The very basics of business demand that you know your target customer before you can market and sell to them. The reality, though, is that we often start with one customer in mind and find through trial and error that, in fact, the details are different than we imagined.
That was the case for the online beauty retailer Birchbox. Birchbox helped pioneer the subscription-based business model over a decade ago with their monthly shipments of curated beauty products in artful packages. The magic for customers happens when they open the package and discover things they didn't know existed or never knew they wanted.
Like all thoughtful start-ups, Birchbox began with an ideal customer in mind. As they started selling and people started buying, two broad types of customers emerged -- one-time tryers and long-term buyers. The newness of Birchbox's approach and the low-price entry point ($10 per month) generated enough curiosity to bump up sales. A couple of years into running the business, Birchbox wanted to better understand the customer characteristics among those who stuck around.

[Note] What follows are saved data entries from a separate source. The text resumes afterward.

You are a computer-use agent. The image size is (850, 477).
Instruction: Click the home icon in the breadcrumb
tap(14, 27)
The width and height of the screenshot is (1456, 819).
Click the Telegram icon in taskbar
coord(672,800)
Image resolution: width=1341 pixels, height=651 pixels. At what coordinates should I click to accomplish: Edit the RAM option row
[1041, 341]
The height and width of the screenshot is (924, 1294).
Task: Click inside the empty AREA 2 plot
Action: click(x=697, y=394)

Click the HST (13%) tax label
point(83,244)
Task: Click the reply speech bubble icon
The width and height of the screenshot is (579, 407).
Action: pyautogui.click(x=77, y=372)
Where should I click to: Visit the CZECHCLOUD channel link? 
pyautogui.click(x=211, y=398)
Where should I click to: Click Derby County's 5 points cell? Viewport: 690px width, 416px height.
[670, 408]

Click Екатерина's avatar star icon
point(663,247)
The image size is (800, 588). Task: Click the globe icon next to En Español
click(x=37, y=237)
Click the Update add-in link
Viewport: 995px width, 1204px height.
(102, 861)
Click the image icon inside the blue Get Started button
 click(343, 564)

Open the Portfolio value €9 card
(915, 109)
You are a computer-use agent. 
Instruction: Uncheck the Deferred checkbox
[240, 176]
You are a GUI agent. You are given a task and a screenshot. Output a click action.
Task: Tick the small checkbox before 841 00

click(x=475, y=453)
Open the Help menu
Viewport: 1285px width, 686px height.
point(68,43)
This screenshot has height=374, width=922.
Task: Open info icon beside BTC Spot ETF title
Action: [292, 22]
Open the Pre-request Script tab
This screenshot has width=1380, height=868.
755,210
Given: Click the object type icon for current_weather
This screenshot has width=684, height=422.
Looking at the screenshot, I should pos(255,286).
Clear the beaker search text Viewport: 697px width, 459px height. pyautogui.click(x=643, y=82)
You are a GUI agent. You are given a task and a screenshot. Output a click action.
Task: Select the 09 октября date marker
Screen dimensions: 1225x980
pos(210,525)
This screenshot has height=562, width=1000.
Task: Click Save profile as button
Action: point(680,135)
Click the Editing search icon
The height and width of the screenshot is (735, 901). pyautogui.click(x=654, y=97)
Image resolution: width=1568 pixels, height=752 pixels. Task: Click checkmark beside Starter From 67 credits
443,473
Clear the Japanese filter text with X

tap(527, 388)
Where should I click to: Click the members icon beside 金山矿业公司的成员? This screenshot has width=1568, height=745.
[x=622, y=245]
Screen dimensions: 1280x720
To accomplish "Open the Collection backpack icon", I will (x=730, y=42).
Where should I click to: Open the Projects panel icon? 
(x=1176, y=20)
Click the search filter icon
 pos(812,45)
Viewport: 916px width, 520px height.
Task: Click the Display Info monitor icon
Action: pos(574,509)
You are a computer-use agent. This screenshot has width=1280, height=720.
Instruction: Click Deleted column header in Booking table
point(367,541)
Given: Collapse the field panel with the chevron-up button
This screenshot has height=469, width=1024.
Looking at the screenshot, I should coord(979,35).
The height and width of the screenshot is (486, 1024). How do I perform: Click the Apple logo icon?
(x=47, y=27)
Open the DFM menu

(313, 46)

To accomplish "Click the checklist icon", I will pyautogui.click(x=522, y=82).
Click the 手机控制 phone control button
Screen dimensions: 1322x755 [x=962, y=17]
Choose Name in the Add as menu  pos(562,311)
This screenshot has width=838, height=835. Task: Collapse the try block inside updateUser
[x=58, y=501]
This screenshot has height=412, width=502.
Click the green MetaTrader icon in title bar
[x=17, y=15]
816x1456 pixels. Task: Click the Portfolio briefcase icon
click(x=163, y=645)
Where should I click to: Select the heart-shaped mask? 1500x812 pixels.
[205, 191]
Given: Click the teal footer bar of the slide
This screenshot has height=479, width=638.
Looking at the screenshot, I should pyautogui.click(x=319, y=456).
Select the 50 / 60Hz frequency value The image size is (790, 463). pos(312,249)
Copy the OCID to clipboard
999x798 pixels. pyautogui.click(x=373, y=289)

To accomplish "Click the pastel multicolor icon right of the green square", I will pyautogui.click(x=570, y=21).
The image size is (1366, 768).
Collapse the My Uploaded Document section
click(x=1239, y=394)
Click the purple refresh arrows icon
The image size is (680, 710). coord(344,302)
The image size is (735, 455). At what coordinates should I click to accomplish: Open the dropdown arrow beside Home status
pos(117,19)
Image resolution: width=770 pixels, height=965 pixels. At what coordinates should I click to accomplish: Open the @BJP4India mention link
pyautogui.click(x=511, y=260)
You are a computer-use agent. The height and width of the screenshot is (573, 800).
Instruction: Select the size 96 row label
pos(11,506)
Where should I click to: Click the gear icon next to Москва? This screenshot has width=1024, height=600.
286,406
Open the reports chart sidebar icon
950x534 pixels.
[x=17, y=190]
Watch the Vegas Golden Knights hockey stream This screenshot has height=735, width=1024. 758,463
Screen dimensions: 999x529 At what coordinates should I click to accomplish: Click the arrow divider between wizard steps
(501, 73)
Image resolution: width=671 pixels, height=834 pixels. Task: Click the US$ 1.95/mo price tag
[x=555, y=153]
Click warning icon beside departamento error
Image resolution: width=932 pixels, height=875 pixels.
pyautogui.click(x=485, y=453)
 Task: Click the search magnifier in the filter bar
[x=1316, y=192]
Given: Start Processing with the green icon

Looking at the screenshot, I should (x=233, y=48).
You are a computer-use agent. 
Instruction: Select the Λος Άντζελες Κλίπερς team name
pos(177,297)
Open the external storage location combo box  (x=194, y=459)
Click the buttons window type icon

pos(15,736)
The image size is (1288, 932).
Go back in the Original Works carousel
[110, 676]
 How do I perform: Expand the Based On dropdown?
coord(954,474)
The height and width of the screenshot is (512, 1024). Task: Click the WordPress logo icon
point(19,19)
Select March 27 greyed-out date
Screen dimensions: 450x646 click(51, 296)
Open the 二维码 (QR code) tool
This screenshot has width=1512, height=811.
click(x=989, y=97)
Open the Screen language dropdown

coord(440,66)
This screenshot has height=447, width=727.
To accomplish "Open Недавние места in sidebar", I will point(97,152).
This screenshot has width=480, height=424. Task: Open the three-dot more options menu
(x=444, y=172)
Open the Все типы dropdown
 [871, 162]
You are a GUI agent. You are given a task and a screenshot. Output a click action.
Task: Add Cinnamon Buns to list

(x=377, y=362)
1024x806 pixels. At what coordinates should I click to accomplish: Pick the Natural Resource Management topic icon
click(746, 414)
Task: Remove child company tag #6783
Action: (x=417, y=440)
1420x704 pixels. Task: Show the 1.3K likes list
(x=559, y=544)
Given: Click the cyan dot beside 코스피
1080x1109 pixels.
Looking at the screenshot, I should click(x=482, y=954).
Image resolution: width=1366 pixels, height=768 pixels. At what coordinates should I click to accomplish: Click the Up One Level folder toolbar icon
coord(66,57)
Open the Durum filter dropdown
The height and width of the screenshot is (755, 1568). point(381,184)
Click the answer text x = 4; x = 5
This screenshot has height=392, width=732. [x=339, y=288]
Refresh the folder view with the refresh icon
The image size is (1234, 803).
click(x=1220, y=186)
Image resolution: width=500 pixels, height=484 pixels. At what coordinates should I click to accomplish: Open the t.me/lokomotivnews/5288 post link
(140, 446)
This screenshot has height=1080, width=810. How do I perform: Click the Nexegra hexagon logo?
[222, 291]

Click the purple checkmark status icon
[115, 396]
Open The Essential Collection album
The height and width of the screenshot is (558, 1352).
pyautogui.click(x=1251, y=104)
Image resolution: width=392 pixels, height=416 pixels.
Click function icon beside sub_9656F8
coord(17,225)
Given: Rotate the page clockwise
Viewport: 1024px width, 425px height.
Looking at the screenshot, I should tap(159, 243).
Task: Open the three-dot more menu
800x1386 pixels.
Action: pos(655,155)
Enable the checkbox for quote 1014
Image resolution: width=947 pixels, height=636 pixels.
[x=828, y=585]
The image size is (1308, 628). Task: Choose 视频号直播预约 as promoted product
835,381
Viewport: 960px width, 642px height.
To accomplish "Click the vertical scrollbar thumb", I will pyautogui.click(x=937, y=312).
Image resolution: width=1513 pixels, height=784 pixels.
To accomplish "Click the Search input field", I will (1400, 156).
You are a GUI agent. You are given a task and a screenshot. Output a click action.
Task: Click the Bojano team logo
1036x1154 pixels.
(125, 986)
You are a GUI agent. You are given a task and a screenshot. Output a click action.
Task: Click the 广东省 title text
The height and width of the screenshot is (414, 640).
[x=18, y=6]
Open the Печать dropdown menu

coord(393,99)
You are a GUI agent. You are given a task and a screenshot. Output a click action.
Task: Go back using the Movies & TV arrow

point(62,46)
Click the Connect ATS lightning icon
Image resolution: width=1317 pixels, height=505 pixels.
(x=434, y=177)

In order to grow their business, Birchbox wanted to better understand these long-term buyers and deepen their relationship with this important customer base. With the new business experience and customer data they had, they were now better able see that ideal customer profile more clearly and in greater detail.
They poured over data and asked employees to share first-hand experiences they'd had with customers. They analyzed this new information in order to go from a fuzzy target to a clear picture of exactly who they wanted to reach.
When they had this clearer picture, they circulated this newly refined customer profile among all staff in all departments across the business. Each unit was challenged to think about how they were operating and what assumptions they'd made about their ideal customers. From that analysis, they looked for ways to change their operations to better attract and serve this fresh picture of their ideal customer, instead of the outdated image they had been working with since the start of the company.
Embedded within Birchbox's challenge and approach are useful ideas for all of us. If you've been in business for some time and are looking to grow, you should consider analyzing your sales and customer data with an eye towards clarifying and refreshing the image of your ideal customer. The reality is that culture and trends change rapidly, so, naturally, your ideal customer profile will change over the years. Refreshing that customer profile is another way of staying relevant.
Based on your analysis, you might like what you see, or you might see an opportunity to shift and target a different segment altogether. Either way, the clarity gained is a big leg up in growing your business.